[Items from a data source]
....
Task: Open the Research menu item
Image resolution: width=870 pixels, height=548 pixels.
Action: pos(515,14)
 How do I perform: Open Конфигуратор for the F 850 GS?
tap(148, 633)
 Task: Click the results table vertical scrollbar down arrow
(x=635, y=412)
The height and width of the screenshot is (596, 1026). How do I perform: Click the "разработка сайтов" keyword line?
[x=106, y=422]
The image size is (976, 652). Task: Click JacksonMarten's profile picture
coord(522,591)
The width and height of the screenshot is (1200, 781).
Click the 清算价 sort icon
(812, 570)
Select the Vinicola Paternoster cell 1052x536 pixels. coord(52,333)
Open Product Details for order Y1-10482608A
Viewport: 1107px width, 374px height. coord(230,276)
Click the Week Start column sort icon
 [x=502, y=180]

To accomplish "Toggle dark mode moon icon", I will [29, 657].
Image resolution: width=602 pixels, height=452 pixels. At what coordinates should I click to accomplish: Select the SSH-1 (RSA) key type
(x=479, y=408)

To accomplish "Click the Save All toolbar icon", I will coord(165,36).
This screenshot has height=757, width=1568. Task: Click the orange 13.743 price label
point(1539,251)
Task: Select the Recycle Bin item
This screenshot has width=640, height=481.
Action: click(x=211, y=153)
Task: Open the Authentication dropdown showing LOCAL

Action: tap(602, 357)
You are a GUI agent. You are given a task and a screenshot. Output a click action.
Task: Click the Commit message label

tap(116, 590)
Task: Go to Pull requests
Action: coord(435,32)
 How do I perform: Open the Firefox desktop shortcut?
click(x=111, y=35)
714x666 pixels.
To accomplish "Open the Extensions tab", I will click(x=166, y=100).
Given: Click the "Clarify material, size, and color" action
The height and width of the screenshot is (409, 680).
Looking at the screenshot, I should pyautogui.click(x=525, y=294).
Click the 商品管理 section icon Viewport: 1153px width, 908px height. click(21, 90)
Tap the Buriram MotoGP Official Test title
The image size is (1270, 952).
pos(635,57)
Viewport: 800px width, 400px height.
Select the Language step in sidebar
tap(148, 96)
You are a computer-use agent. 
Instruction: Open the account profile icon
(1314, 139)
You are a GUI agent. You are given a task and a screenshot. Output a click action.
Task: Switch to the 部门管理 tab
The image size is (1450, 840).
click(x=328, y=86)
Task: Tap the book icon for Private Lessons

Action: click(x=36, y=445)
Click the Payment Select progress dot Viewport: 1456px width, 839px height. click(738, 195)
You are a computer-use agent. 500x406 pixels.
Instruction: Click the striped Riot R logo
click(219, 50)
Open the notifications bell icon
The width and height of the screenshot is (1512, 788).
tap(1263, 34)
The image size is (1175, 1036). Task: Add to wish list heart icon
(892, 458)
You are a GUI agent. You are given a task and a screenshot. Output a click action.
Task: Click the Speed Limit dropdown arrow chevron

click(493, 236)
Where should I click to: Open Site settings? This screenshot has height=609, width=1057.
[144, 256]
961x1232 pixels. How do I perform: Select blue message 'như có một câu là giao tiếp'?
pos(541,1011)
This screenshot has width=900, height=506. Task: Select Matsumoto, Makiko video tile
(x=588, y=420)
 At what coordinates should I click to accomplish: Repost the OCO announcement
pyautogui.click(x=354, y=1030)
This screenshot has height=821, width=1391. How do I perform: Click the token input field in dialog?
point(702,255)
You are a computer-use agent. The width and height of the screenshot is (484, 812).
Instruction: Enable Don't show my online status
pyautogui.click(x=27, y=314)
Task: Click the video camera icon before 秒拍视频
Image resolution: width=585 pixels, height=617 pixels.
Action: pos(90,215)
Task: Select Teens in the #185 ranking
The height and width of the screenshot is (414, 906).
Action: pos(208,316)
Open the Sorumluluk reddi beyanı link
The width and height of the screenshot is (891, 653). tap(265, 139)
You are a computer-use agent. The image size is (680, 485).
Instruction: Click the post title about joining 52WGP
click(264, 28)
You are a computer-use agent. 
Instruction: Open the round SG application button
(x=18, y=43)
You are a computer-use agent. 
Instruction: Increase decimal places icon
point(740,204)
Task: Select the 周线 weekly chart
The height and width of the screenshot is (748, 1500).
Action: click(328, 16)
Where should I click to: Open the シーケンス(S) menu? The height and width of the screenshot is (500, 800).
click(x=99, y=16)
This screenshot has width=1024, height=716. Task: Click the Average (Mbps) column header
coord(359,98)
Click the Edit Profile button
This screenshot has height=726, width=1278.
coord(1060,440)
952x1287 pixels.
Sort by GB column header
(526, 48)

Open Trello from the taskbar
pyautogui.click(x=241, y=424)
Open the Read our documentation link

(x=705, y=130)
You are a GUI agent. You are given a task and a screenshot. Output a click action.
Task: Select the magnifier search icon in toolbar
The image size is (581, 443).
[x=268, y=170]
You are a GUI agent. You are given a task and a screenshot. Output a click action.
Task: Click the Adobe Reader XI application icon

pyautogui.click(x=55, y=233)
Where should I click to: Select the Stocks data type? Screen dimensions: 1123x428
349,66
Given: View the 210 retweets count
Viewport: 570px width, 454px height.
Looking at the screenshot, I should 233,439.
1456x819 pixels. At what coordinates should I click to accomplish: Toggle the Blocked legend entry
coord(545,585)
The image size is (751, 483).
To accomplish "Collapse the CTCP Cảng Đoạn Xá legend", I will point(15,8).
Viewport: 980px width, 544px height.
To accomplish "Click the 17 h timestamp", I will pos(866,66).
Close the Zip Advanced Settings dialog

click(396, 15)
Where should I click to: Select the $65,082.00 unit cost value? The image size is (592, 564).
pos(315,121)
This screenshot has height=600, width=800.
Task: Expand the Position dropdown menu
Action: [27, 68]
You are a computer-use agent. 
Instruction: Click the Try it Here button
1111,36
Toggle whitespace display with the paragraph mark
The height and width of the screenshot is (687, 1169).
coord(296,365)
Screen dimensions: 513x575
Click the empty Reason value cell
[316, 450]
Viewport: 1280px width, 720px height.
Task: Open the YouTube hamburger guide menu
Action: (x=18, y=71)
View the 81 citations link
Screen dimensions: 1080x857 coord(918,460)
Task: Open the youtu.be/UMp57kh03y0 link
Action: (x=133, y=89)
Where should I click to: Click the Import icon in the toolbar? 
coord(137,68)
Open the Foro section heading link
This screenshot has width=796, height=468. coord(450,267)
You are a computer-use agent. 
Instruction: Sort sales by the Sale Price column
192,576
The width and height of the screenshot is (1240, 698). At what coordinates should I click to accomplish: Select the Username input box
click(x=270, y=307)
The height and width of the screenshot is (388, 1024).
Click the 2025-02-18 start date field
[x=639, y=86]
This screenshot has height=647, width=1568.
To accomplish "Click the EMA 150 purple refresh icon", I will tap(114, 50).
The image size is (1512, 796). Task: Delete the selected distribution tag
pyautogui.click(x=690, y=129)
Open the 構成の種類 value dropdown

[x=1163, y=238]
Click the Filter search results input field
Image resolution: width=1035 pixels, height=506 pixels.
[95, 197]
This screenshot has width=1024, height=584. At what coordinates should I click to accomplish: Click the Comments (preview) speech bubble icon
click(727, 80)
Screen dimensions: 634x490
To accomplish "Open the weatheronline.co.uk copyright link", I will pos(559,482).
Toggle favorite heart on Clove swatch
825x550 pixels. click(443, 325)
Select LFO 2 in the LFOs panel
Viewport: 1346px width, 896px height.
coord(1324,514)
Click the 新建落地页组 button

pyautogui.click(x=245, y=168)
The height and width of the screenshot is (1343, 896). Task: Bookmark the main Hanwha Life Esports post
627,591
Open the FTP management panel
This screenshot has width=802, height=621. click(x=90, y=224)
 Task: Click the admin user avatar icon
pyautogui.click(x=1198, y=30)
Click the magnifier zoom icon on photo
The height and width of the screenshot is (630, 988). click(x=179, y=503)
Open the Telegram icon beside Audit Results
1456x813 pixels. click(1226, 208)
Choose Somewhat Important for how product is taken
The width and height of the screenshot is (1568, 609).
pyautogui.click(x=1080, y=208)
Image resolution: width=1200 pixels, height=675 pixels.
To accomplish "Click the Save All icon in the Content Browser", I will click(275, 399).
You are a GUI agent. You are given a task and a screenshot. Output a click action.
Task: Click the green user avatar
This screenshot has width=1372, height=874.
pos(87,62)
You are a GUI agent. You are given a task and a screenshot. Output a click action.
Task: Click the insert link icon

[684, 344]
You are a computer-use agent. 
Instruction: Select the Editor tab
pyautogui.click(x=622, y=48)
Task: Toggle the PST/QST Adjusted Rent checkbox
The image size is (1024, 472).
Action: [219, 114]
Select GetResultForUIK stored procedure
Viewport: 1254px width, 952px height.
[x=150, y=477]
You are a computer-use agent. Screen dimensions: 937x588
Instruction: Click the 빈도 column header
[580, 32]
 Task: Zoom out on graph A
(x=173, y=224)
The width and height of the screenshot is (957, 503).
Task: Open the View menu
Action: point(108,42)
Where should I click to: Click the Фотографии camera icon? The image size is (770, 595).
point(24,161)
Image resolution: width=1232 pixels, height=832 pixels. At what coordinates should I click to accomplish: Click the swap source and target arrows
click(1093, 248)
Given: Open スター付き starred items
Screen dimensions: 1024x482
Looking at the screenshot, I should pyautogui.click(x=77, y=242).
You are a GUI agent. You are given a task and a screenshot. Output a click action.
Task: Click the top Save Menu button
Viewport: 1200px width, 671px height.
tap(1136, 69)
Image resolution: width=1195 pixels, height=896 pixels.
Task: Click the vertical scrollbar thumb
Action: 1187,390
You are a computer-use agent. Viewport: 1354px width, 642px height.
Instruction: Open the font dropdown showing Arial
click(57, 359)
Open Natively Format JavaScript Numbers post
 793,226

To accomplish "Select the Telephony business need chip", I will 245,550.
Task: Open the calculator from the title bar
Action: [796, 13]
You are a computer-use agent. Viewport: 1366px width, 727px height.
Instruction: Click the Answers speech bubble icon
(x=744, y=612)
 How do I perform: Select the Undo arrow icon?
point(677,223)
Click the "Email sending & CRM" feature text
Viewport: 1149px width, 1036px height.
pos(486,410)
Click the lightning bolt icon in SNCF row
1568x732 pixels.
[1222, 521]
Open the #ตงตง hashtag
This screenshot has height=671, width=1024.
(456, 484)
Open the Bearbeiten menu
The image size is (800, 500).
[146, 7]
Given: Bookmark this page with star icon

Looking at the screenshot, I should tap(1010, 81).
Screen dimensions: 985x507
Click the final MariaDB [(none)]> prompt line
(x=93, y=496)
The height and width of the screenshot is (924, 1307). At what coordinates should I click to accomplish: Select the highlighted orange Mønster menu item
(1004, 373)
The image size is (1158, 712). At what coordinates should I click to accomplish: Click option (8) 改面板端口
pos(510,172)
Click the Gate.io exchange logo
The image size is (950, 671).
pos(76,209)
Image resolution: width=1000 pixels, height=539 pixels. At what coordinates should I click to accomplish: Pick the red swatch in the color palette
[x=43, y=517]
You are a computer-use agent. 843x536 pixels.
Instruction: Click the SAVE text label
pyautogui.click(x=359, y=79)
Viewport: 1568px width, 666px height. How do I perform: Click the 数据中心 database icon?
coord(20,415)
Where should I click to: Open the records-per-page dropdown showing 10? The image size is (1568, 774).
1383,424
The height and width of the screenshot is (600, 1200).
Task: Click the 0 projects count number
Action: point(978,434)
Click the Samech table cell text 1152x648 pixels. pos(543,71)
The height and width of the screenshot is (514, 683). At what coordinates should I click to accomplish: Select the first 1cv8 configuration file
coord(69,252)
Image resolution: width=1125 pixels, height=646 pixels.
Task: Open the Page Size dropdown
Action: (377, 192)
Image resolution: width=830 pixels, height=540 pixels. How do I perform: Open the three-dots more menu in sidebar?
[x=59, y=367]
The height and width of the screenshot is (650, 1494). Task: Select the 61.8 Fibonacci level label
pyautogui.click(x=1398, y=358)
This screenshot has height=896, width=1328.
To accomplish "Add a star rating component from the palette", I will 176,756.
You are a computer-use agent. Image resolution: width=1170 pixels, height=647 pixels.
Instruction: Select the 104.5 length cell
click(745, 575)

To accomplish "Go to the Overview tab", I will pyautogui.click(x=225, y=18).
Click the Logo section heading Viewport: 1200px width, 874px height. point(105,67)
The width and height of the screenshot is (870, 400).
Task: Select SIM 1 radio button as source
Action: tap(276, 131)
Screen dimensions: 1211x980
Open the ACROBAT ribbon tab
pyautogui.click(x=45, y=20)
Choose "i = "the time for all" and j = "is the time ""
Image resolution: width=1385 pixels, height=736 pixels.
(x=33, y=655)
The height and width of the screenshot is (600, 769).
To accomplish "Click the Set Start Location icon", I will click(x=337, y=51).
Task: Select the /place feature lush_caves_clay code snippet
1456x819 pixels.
....
WHAT IS BEING ASKED — Your answer must be the data above, copied exactly from its first line through the line containing "714x666 pixels.", and nothing more.

TASK OUTPUT —
Task: Open the Research menu item
Image resolution: width=870 pixels, height=548 pixels.
Action: pos(515,14)
 How do I perform: Open Конфигуратор for the F 850 GS?
tap(148, 633)
 Task: Click the results table vertical scrollbar down arrow
(x=635, y=412)
The height and width of the screenshot is (596, 1026). How do I perform: Click the "разработка сайтов" keyword line?
[x=106, y=422]
The image size is (976, 652). Task: Click JacksonMarten's profile picture
coord(522,591)
The width and height of the screenshot is (1200, 781).
Click the 清算价 sort icon
(812, 570)
Select the Vinicola Paternoster cell 1052x536 pixels. coord(52,333)
Open Product Details for order Y1-10482608A
Viewport: 1107px width, 374px height. coord(230,276)
Click the Week Start column sort icon
 [x=502, y=180]

To accomplish "Toggle dark mode moon icon", I will [29, 657].
Image resolution: width=602 pixels, height=452 pixels. At what coordinates should I click to accomplish: Select the SSH-1 (RSA) key type
(x=479, y=408)

To accomplish "Click the Save All toolbar icon", I will coord(165,36).
This screenshot has height=757, width=1568. Task: Click the orange 13.743 price label
point(1539,251)
Task: Select the Recycle Bin item
This screenshot has width=640, height=481.
Action: click(x=211, y=153)
Task: Open the Authentication dropdown showing LOCAL

Action: tap(602, 357)
You are a GUI agent. You are given a task and a screenshot. Output a click action.
Task: Click the Commit message label

tap(116, 590)
Task: Go to Pull requests
Action: coord(435,32)
 How do I perform: Open the Firefox desktop shortcut?
click(x=111, y=35)
714x666 pixels.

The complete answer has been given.